Reproduce the listing below, changing each "Toggle" to "Flip" and leaving every other part unchanged.

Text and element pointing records

::::

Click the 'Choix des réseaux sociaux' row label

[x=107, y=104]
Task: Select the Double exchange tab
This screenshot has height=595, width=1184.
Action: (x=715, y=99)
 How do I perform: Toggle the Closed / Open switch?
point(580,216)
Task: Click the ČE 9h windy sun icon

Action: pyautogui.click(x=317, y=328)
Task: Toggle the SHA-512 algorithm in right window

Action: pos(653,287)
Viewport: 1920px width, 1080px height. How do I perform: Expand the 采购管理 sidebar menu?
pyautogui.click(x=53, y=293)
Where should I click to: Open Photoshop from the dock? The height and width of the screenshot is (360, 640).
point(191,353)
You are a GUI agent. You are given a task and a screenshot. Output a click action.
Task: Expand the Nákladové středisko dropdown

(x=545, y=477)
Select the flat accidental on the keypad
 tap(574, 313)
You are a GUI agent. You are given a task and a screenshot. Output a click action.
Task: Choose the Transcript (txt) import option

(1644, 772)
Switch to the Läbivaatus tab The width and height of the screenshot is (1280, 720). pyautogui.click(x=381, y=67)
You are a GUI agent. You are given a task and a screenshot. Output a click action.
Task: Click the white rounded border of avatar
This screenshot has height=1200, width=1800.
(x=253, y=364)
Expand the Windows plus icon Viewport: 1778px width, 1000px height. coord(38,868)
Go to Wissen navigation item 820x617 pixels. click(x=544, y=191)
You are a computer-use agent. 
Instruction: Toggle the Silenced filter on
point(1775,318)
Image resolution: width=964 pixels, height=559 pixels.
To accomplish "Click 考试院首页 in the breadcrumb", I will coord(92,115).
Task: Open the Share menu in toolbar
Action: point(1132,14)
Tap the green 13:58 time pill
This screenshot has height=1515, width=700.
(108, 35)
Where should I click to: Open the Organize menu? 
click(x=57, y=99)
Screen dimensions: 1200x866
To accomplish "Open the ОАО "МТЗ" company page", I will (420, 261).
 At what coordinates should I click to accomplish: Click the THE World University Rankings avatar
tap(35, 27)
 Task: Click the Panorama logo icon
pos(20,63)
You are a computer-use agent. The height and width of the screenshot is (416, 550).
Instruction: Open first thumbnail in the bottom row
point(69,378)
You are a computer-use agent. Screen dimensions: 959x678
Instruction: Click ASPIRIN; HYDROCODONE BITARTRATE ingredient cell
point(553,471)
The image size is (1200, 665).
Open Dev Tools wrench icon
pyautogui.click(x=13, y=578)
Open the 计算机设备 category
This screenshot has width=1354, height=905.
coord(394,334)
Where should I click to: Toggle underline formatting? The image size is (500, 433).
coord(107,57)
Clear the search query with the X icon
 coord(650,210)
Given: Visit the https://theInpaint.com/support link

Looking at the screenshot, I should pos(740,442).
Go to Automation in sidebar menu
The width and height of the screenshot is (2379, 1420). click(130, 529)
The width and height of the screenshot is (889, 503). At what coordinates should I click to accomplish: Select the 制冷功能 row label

::::

● **Complete output**
Click the 'Choix des réseaux sociaux' row label

[x=107, y=104]
Task: Select the Double exchange tab
This screenshot has height=595, width=1184.
Action: (x=715, y=99)
 How do I perform: Flip the Closed / Open switch?
point(580,216)
Task: Click the ČE 9h windy sun icon

Action: pyautogui.click(x=317, y=328)
Task: Flip the SHA-512 algorithm in right window

Action: pos(653,287)
Viewport: 1920px width, 1080px height. How do I perform: Expand the 采购管理 sidebar menu?
pyautogui.click(x=53, y=293)
Where should I click to: Open Photoshop from the dock? The height and width of the screenshot is (360, 640).
point(191,353)
You are a GUI agent. You are given a task and a screenshot. Output a click action.
Task: Expand the Nákladové středisko dropdown

(x=545, y=477)
Select the flat accidental on the keypad
 tap(574, 313)
You are a GUI agent. You are given a task and a screenshot. Output a click action.
Task: Choose the Transcript (txt) import option

(1644, 772)
Switch to the Läbivaatus tab The width and height of the screenshot is (1280, 720). pyautogui.click(x=381, y=67)
You are a GUI agent. You are given a task and a screenshot. Output a click action.
Task: Click the white rounded border of avatar
This screenshot has height=1200, width=1800.
(x=253, y=364)
Expand the Windows plus icon Viewport: 1778px width, 1000px height. coord(38,868)
Go to Wissen navigation item 820x617 pixels. click(x=544, y=191)
You are a computer-use agent. 
Instruction: Flip the Silenced filter on
point(1775,318)
Image resolution: width=964 pixels, height=559 pixels.
To accomplish "Click 考试院首页 in the breadcrumb", I will coord(92,115).
Task: Open the Share menu in toolbar
Action: point(1132,14)
Tap the green 13:58 time pill
This screenshot has height=1515, width=700.
(108, 35)
Where should I click to: Open the Organize menu? 
click(x=57, y=99)
Screen dimensions: 1200x866
To accomplish "Open the ОАО "МТЗ" company page", I will (420, 261).
 At what coordinates should I click to accomplish: Click the THE World University Rankings avatar
tap(35, 27)
 Task: Click the Panorama logo icon
pos(20,63)
You are a computer-use agent. The height and width of the screenshot is (416, 550).
Instruction: Open first thumbnail in the bottom row
point(69,378)
You are a computer-use agent. Screen dimensions: 959x678
Instruction: Click ASPIRIN; HYDROCODONE BITARTRATE ingredient cell
point(553,471)
The image size is (1200, 665).
Open Dev Tools wrench icon
pyautogui.click(x=13, y=578)
Open the 计算机设备 category
This screenshot has width=1354, height=905.
coord(394,334)
Where should I click to: Flip underline formatting? The image size is (500, 433).
coord(107,57)
Clear the search query with the X icon
 coord(650,210)
Given: Visit the https://theInpaint.com/support link

Looking at the screenshot, I should pos(740,442).
Go to Automation in sidebar menu
The width and height of the screenshot is (2379, 1420). click(130, 529)
The width and height of the screenshot is (889, 503). At what coordinates should I click to accomplish: Select the 制冷功能 row label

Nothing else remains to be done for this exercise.